All in all, I still think “quasi-randomization” is not a bad term to add to our vocabulary. The discussion above seems to indicate that it is closer to Bayesian thinking/subjective probability, but interestingly most people who use it (not just Paul Rosenbaum, Lehmann-Romano, but also the people who do conformal inference for example) would not consider themselves as Bayesians. What’s David Freedman’s stance on this based on your reading? I know he did a lot of work on Bayesian statistics initially but his later writing seems to be very frequentist oriented.

Best wishes,

Qingyuan

Email 4

From: HYUNSEUNG KANG <hkang84@wisc.edu> Sent: Thursday, December 15, 2022 10:32:04 PM To: Qingyuan Zhao <qyzhao@statslab.cam.ac.uk> Subject: Re: LD/Fisher

Hi Qingyuan,

Thanks for your detailed thoughts on this! Your thoughts on different probabilistic (frequentist or Bayesian) models for race (or other attributes) made things clear for me; this was something that was not present in Freedman’s earlier papers that I have read and my impression is that he seemed to have gotten more frequentist in his later years with bootstrapping and re-sampling methods. I also think your terminology makes more sense in light of your argument, especially the point you raised here:

If our domain expert is willing to view the subjects within a matched group as nearly exchangeable, then the (quasi-)randomization test would make sense to that domain expert. The basis of inference is our domain expert’s belief about exchangeability, not some i.i.d. sampling assumption from a hypothetical population.

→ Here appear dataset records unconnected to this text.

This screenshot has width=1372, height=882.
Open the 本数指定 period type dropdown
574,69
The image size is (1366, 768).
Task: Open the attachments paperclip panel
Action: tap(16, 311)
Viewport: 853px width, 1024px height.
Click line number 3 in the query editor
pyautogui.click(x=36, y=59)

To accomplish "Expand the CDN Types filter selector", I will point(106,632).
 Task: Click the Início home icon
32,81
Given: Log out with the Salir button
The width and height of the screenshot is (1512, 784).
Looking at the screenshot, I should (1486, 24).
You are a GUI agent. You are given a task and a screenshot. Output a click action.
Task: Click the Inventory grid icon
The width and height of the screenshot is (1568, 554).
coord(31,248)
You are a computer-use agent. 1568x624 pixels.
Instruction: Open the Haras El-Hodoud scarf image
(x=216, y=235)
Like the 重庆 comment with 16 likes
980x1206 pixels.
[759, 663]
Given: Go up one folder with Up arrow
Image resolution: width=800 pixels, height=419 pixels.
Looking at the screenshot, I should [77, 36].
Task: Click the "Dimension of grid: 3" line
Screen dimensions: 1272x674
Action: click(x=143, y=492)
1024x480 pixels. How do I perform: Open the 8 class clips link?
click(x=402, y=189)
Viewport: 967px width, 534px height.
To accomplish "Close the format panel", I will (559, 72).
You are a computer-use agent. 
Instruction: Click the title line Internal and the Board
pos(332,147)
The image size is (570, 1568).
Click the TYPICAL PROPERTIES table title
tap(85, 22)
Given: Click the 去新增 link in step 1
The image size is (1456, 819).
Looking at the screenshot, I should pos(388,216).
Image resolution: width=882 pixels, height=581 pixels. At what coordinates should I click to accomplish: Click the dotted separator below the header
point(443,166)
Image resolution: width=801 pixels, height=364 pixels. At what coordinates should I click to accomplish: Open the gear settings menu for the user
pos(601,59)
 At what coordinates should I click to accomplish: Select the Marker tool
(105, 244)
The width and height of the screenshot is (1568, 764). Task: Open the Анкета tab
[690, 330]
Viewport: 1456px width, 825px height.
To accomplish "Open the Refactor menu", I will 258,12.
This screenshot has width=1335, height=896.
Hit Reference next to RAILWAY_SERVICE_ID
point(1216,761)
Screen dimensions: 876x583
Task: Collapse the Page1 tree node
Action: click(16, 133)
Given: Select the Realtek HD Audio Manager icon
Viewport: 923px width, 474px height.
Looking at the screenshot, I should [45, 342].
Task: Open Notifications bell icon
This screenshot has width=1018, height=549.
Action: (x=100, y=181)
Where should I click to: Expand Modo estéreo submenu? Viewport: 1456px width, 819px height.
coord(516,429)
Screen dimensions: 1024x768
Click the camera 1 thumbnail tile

I think the part about exchangeability and i.i.d. sampling is a great point. Also, I should have thought more clearly about the Bayesian/frequentist analogy mentioned in your e-mail. I’m actually thinking whether I need to read even further back than David Freedman’s work to better understand where randomization inference could potentially be classified as.

As for David Freedman’s perspective, while I haven’t read all of this papers/opinions on randomization inference and/or permutation tests, I think he would probably be more inclined to call what you call “quasi-randomization” with “as-if randomized”, which, in general, is more frequently used in the context of a natural experiment. I’ve also seen Paul sometimes use this terminology/phrasing to describe exchangeability within pairs, but I can’t seem to pin-point to a paper where he actually started using this phrasing. Not sure if this is helpful, though…

In any case, I’ll also send any papers that may be relevant to what you’re thinking about. Happy Christmas!